African Jazz #10, 1990
Textile/appliqué quilt construction
108 x 72 in.

African Jazz #11, 1990
Textile/appliqué quilt construction
108 x 72 in.

 

Michael Cummings’s narrative quilts commemorate African American history with spontaneously-chosen colors and geometric shaping that reflect the influence of jazz and the performing arts. In Henri Matisse in Harlem’s Cotton Club, Cummings imagines this historic interaction, depicting the French artist watching a central dancer and jazz musicians perform on stage at the legendary club, evoking iconic Harlem Renaissance performers like Duke Ellington and Lena Horne. While creating this quilt, Cummings listened to jazz, altering his design patterns and depictions of movement in reaction to the music.

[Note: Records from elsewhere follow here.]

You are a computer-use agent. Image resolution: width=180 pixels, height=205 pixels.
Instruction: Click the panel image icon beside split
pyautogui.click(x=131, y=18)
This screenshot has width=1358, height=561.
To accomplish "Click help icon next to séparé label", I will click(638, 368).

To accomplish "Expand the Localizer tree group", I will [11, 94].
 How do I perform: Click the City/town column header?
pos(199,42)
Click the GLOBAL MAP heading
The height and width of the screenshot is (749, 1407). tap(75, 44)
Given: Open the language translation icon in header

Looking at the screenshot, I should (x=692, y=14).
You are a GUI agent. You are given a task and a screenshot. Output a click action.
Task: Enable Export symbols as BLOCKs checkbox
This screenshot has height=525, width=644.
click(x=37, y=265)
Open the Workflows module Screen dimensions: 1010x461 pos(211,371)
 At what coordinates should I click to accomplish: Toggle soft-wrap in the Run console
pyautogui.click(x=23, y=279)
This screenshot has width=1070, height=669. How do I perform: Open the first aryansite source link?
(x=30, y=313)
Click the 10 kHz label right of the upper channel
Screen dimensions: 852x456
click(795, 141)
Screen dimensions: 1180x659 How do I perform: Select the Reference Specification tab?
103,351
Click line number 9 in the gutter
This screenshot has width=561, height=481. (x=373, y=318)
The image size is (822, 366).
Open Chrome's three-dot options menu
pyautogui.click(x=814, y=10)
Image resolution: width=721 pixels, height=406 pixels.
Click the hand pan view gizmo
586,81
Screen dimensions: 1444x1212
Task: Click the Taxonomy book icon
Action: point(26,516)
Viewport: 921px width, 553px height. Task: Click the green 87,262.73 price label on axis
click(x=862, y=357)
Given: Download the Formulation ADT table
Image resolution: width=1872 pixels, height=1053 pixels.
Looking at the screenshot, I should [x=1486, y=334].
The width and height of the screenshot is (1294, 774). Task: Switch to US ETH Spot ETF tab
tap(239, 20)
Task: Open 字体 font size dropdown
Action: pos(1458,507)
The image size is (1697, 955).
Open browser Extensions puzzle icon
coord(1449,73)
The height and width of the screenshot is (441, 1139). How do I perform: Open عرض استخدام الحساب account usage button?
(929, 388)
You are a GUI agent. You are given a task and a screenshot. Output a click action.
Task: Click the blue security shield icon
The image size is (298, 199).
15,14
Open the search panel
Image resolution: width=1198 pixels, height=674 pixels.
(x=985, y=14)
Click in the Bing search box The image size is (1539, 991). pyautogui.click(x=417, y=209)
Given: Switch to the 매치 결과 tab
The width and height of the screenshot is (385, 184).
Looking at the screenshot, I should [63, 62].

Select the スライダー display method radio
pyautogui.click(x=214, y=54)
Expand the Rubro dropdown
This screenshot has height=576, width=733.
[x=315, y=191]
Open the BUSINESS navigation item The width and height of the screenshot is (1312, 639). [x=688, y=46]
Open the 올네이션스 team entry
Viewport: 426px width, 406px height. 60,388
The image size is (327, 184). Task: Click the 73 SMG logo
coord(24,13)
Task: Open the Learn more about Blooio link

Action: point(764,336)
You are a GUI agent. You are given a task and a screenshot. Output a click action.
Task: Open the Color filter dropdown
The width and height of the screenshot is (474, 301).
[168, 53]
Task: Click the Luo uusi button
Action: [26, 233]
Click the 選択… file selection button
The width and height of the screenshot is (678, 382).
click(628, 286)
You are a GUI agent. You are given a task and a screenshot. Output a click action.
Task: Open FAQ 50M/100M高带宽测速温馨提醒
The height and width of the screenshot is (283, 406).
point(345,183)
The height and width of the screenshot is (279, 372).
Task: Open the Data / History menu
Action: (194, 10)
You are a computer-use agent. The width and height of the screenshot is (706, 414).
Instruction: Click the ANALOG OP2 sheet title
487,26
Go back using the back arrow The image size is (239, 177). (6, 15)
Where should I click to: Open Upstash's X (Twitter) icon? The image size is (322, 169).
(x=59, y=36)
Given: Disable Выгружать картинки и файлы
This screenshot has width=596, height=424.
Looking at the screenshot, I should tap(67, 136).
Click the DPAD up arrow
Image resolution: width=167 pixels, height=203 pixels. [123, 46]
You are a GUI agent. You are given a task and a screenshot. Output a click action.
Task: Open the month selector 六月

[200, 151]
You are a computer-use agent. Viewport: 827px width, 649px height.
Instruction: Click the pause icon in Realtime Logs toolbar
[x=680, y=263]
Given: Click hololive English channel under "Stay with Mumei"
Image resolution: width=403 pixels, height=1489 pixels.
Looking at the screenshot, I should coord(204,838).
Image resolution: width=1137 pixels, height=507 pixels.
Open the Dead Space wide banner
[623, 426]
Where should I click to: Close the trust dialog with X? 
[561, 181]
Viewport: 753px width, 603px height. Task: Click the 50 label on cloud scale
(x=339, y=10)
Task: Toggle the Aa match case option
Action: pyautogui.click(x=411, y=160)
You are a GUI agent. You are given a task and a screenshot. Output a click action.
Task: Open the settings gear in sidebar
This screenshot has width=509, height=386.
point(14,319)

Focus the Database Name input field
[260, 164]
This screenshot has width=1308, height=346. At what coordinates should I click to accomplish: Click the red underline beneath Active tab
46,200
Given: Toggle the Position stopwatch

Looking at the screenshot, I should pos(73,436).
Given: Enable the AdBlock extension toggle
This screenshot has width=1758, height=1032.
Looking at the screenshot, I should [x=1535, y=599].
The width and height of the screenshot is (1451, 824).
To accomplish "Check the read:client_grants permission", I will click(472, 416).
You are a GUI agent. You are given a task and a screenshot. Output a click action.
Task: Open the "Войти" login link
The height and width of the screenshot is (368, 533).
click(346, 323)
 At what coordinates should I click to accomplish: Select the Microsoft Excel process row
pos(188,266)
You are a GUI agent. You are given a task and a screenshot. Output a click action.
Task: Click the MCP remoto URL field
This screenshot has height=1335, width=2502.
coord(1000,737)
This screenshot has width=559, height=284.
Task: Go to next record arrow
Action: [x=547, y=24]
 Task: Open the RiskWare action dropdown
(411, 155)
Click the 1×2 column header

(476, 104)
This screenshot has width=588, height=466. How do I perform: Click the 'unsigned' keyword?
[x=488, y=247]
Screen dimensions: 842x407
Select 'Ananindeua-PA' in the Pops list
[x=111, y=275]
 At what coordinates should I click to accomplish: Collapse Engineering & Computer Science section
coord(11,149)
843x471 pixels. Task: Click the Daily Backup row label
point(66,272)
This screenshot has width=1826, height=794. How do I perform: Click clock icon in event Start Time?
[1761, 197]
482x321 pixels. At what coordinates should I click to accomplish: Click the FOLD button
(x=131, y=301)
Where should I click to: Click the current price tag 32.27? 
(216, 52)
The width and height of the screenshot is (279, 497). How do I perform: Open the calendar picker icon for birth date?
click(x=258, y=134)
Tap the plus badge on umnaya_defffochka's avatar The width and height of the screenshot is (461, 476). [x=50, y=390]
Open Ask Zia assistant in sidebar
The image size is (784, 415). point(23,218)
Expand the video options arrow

An interplay between the auditory and the visual also resonates in Cummings’s African Jazz series, inspired by The Jazzmolos, a photograph of African jazz performers taken by South African photojournalist Jurgen Schadeberg. Each variation of this twelve-part series examines different permutations of African and American clothing and spiritual symbols. African Jazz #10’s muted color palette encourages the viewer to concentrate on the forms of the central figures. The pianist’s second “Janus-like” face, and the bird positioned on the saxophonist’s hat, find their origin in Cummings’s interests in African masks, Cubist art, and Yoruba traditions. African Jazz #11 improvises on #10’s spiritual theme. Cummings incorporates vibrant colors, changes the shape and angling of the “Janus” face, and combines Yoruba, Christian, and Muslim spiritual signifiers—a bird, a cross, and a fez hat—to reflect Africa’s diverse spiritual landscape.